Au fils des jours, Carnets du quotidien.

 Janis est dans l’herbe. Elle joue avec sa proie. Un gai mulot champêtre dont le corps semble froid. La chasseresse s’annonce. De sa gueule jaillit un miaulement rauque. Emphatique. Triomphal. C’est Diane aux griffes d’argent. Elle a dans les yeux la lueur farouche du guerrier. Elle traverse la pelouse la tête haute, le regard fier, la queue dressée. C’est une drôlesse, c’est la patronne. C’est ma confidente poilue, mon interlocutrice préférée. J’aime les chats pour leur écoute, leur présence discrète. Ils sont là même si l’on croit qu’ils ne le sont pas. Cachés derrière un arbre ou juchés sur les toits.

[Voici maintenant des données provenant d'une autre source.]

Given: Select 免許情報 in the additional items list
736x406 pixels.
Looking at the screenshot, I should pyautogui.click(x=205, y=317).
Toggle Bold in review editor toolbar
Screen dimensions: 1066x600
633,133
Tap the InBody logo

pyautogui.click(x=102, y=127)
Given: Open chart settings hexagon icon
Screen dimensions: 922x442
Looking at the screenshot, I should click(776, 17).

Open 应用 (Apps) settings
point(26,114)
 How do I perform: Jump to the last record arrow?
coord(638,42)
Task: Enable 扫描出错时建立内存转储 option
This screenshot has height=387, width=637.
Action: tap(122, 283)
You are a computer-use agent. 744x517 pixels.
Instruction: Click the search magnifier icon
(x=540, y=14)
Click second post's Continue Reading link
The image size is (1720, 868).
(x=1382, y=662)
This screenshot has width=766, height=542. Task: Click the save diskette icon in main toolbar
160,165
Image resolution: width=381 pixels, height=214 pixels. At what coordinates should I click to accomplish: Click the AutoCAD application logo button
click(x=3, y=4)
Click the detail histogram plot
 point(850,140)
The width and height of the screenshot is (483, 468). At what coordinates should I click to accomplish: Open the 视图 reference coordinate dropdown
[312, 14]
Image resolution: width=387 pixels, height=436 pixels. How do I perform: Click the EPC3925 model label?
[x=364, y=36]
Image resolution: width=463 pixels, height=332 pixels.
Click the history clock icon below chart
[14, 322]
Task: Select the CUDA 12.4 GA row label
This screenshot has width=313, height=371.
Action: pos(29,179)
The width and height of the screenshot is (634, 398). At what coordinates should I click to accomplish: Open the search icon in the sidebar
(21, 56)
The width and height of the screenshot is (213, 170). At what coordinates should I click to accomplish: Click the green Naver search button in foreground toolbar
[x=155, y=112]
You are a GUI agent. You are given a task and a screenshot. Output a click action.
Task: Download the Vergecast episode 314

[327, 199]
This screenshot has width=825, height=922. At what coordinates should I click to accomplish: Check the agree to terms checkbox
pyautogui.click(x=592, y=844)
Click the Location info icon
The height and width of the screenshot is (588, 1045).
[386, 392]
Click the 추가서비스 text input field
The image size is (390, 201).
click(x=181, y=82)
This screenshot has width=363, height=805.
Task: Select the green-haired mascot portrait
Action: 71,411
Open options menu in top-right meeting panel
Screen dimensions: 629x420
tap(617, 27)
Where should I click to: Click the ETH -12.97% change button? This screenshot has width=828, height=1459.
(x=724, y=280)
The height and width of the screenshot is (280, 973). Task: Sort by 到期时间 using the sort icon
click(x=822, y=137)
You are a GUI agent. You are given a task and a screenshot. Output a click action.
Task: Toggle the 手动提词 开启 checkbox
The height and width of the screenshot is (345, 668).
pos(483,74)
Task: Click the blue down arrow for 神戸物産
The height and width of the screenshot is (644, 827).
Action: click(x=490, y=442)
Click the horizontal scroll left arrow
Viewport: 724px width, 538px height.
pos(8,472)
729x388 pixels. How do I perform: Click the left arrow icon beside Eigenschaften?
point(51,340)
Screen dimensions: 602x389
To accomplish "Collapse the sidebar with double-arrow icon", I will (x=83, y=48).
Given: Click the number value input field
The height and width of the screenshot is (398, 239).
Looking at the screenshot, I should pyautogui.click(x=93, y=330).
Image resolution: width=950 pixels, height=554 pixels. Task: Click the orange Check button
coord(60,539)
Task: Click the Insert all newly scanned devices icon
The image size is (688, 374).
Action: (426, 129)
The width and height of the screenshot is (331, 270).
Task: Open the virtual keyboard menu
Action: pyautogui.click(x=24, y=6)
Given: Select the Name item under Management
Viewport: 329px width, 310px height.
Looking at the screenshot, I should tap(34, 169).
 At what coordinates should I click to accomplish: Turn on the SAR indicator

Alanguis sous une chaise, les pattes en éventail, les moustaches en alerte. Ce sont des compagnons sensibles qui ne dérangent pas. Ils se rendent invisibles, ils hument le chagrin, ils guérissent l’âme des Tristes. Ils jouent avec ardeur. Ils clignent pour sourire. On dit qu’ils trompent les humains, qu’ils préfèrent la couardise et les jours de sabbat. Qu’ils aident les sorcières, pactisent avec le diable et les esprits malins. J’habite avec des chats. Ils me veillent et me soignent. D’aussi loin que je me souvienne, c’est grâce à eux que j’ai gravi le ciel et traversé les lacs et touché la lumière quand l’ombre me donnait froid.



lundi 2 août 2021

Au fil des jours, Carnets du quotidien.

 Réfugiée dans le canapé, j’ai Blanche à mes côtés. Je passe mon temps à écrire. Je crois que c’est comme un calmant. Ça m’évite de mal réfléchir. Je me concentre sur le moment. J’observe avec minutie les choses alentour. Les ombres qui s’animent sur le mur du salon, un abat-jour qui pend, la lumière qui s’invite et le souffle du temps. Je n’ai pas envie de retourner dans le flou des souvenirs. C’est trop douloureux, difficile à transcrire. Je m’exerce à chasser les résurgences et repousser l’écho. Le présent me rassure. Je pose mon oreille sur le rythme du vent, sur le chant de l’oiseau, sur la vie en suspend. J’évite de penser à demain. C’est sans doute un peu veule de bouder l’avenir. Mais les journées sont longues. C’est un été de cire. Un été prisonnier entre deux ouragans. L’on m’empêche de fuir, je m’applique avec force à raconter l’instant.



dimanche 1 août 2021

Au fil des jours, Carnets du quotidien.

 J’aime bien les Succulentes. Elles adorent quand il pleut. Elles sont bien quand il vente. Elles croissent sous le soleil et résistent au frimas. Ce sont des plantes faciles à vivre. Elles sont robustes. Coriaces. Je taille le rosier et j’égalise le romarin. Je nettoie le fouillis des massifs, les pieds nus dans la terre, mon sécateur en main. Absente à l’univers, présente à mon jardin, je débranche les machines qui aboient des infos. Aujourd’hui, comme les températures ont chuté, je porte de vieilles chaussettes, un paletot vétuste, un pantalon troué. J’arbore ma tignasse en broussaille. Indomptable. Invaincue. Mes rêveries sont douces, le silence est discret. Seuls les oiseaux serinent. C’est la brise qui me berce et m’endors et me calme. Bianca perd ses poils. Je brosse sa robe laineuse qui lui donne l’apparence d’une reine rasta. Il n’empêche que ses dreads s’accordent à ma chevelure. Nous sommes hérissées. Le temps se traîne, dimanche s’étire et s’engourdit. Lassée, Bianca s’effarouche, s’esquive et miaule au crépuscule. Irrévérencieuse. Tragique. Implacable.